HGAP4 - NBISweden/workshop-genome_assembly GitHub Wiki
HGAP4 / Falcon assembly
Notes:
- HGAP4 is based on the Falcon assembler.
- HGAP4 is available through the SMRT Link package (and SMRT Link must be correctly setup to either use the queuing system or run locally)
pbsmrtpipe
can be forced to run locally using--local-only
.- Falcon-Unzip is not compatible with HGAP4 output, but the folder structure can be modified with some work. See https://pb-falcon.readthedocs.io/en/latest/hgap4_adapt.html for details.

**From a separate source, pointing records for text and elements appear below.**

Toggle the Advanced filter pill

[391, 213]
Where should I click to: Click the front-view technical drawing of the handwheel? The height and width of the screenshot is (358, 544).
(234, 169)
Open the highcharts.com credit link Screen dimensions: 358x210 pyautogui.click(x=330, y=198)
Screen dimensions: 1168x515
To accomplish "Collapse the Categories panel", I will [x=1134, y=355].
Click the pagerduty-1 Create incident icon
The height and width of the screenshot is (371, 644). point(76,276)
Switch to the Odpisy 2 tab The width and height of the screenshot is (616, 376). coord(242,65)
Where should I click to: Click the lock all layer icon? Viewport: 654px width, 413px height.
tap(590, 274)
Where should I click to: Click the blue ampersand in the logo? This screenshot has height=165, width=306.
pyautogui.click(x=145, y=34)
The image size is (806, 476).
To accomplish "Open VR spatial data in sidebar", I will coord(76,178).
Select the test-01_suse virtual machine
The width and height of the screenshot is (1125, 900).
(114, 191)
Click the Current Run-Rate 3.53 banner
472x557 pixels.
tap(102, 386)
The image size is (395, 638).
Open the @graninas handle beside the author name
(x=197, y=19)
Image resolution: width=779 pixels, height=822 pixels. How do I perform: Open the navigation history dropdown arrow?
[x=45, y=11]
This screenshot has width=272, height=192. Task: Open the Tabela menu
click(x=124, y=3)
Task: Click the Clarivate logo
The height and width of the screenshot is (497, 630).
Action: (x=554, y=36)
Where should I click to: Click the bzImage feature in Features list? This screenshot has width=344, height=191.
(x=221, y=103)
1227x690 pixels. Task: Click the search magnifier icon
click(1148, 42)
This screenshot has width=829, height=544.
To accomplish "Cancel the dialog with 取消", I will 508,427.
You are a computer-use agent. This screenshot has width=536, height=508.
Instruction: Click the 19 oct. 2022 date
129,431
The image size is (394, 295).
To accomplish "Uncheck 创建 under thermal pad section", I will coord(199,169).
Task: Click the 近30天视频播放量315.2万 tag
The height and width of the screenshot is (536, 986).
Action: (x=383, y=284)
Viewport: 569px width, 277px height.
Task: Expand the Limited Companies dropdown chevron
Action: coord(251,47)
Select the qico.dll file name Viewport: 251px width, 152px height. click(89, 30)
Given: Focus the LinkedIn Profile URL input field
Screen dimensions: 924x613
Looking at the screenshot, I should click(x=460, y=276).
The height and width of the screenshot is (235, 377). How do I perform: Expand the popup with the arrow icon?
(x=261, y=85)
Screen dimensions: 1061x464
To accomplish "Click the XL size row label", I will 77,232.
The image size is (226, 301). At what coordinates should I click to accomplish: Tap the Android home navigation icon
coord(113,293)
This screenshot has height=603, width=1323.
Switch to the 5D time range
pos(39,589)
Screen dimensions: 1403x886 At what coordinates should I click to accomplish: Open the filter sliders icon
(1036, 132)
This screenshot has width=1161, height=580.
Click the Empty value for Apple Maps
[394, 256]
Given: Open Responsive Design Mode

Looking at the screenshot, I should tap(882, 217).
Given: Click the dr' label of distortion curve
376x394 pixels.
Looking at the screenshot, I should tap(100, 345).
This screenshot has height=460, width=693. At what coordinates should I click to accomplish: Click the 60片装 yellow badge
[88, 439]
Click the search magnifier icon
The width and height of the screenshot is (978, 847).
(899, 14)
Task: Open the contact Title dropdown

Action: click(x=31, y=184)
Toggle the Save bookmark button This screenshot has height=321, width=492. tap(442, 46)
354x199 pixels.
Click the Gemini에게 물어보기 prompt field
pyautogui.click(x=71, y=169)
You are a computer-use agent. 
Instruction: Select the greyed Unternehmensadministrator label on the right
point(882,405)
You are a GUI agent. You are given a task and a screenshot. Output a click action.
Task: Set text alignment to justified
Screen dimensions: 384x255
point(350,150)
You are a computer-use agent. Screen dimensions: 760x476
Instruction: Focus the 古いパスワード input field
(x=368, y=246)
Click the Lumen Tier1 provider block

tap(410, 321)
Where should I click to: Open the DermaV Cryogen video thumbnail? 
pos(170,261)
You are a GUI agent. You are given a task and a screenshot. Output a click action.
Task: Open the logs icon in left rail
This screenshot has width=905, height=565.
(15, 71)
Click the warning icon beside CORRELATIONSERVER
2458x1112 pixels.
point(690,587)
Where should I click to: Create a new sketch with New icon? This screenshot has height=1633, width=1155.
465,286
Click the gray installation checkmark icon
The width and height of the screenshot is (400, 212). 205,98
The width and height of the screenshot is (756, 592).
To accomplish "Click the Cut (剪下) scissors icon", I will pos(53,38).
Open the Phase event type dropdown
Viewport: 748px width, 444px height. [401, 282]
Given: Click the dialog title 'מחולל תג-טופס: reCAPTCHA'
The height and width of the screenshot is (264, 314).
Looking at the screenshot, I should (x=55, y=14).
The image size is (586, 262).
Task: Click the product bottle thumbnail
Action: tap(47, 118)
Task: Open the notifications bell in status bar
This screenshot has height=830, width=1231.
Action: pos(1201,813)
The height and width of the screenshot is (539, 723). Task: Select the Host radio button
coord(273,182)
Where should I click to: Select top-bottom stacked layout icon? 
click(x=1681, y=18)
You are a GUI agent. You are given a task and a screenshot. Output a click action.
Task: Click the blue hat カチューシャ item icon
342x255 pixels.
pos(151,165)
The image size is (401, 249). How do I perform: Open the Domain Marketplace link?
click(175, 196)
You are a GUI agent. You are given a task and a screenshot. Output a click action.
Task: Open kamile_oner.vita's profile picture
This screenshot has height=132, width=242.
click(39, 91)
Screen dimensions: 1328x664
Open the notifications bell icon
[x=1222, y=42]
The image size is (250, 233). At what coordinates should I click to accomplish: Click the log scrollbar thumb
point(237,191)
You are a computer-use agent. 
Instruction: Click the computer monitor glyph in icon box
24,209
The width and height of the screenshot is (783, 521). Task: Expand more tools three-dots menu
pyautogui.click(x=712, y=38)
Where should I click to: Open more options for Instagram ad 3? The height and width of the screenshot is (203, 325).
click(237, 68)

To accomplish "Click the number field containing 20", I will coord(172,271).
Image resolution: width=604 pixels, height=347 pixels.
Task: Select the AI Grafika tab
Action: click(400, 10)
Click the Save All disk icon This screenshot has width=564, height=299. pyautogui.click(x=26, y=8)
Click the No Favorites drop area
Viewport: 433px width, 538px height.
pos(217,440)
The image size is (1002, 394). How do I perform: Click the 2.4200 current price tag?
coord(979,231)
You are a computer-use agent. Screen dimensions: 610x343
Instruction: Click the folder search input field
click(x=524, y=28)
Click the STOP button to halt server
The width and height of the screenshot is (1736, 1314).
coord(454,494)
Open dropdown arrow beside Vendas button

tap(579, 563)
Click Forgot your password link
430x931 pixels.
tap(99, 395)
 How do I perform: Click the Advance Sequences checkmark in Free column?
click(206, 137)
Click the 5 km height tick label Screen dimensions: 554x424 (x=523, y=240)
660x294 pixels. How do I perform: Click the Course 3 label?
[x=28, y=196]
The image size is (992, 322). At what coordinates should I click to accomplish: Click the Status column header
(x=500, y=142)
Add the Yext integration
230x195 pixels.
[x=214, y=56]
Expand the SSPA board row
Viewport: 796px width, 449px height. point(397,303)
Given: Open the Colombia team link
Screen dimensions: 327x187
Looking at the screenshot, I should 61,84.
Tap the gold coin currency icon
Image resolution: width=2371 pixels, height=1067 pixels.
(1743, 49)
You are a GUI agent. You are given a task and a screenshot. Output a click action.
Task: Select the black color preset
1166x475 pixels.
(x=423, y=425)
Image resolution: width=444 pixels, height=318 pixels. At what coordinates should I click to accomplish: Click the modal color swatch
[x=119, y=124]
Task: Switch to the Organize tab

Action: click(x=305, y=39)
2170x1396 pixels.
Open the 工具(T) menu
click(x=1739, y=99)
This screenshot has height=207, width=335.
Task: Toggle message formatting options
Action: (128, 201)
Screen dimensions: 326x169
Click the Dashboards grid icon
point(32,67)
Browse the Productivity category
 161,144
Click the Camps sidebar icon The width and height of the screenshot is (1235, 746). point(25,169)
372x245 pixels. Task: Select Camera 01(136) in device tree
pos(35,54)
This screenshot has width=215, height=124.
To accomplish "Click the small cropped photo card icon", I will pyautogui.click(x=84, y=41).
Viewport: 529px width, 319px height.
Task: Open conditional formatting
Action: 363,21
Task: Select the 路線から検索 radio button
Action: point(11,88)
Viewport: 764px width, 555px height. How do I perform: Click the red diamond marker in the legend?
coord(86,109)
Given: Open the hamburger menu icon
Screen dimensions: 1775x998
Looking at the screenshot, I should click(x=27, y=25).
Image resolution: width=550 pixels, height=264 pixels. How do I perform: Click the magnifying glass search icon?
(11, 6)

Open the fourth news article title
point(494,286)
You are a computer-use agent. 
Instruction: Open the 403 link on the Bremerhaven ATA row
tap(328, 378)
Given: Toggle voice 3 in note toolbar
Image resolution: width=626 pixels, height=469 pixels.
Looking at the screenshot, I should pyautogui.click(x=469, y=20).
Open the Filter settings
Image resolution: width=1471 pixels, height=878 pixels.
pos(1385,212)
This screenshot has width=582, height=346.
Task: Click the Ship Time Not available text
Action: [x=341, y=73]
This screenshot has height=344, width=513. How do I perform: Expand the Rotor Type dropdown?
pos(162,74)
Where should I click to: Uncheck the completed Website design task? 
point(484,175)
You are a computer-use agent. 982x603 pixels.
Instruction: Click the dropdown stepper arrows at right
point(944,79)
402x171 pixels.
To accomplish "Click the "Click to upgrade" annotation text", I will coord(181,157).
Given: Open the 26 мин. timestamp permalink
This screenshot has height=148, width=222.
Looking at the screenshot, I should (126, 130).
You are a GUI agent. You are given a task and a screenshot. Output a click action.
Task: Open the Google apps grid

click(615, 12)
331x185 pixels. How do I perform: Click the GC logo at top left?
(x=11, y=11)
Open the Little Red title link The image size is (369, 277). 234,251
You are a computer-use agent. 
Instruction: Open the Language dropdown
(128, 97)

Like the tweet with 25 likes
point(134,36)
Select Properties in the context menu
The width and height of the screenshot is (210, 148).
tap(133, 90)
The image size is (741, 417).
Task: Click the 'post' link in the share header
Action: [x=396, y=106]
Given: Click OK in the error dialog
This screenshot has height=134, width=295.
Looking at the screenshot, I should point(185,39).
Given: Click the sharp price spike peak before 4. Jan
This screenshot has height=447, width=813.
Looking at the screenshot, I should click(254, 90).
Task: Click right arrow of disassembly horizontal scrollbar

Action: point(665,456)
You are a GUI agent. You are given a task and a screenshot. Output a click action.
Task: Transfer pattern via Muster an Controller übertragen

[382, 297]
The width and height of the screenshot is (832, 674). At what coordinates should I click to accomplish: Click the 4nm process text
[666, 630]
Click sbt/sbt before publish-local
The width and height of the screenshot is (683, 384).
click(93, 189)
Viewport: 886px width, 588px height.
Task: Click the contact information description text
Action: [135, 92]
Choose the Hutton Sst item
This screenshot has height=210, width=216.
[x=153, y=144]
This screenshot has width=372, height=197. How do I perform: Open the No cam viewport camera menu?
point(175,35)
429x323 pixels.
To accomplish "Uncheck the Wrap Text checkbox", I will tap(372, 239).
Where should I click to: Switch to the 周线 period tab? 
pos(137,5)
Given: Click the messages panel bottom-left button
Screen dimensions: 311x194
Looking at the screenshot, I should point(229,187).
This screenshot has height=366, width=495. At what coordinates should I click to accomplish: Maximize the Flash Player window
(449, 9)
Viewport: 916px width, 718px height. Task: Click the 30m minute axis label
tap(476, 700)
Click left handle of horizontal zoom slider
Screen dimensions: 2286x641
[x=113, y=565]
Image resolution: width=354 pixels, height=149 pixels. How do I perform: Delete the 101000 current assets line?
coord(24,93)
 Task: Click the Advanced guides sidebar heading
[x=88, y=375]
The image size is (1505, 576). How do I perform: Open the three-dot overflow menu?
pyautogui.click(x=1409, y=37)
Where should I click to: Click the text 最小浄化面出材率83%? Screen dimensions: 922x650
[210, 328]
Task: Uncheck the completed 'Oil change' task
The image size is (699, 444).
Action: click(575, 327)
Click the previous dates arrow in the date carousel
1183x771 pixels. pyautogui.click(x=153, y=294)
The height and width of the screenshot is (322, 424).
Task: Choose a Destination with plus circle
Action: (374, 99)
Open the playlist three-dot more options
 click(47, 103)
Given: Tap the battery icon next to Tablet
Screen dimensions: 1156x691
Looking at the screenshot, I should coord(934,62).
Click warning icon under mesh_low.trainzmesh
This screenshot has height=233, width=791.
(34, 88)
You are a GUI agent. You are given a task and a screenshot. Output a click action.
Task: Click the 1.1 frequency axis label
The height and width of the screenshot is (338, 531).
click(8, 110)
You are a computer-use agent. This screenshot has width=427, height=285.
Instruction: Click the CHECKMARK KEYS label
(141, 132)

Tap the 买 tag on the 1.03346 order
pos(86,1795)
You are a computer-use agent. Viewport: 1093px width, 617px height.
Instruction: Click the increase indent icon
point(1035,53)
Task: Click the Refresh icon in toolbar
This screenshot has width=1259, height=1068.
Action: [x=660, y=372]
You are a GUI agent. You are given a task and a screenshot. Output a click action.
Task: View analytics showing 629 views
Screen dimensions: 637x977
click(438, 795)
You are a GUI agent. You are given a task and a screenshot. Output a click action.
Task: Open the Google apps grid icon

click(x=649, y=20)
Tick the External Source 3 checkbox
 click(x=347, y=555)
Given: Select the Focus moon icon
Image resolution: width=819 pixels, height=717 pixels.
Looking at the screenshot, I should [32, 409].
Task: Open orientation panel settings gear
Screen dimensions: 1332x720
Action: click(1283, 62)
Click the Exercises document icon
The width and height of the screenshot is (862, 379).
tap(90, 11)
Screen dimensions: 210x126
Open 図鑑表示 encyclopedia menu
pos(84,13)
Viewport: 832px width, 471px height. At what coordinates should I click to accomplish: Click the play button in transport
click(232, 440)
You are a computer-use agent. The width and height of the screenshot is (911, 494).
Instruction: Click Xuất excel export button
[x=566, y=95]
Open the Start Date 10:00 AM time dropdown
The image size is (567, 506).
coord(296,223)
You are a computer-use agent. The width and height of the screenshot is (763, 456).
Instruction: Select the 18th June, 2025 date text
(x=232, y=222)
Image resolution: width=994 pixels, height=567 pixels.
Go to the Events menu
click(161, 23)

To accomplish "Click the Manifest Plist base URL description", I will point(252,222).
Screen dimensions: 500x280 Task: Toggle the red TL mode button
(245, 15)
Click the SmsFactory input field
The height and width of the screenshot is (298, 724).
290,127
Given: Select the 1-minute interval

- If running locally on a node, modify the workflow options accordingly after running
pbsmrtpipe show-workflow-options
.
Assembly with HGAP4
This uses the pbsmrtpipe
preconfigured pipeline to run HGAP4.
# 1) Convert subreads BAM to a subreadset XML
dataset create ${PREFIX}.subreadset.xml ${PREFIX}.subreads.bam
# 2) Create a preset XML for the pipeline parameters, and print description of parameters to screen.
pbsmrtpipe show-template-details -o ${PREFIX}.preset.xml pbsmrtpipe.pipelines.polished_falcon_fat
# 3) Change important parameters in the ${PREFIX}.preset.xml such as estimated genome size (`HGAP_GenomeLength_str`).
# Add --placeGapConsistently to pbalign parameters (`pbalign.task_options.algorithm_options`).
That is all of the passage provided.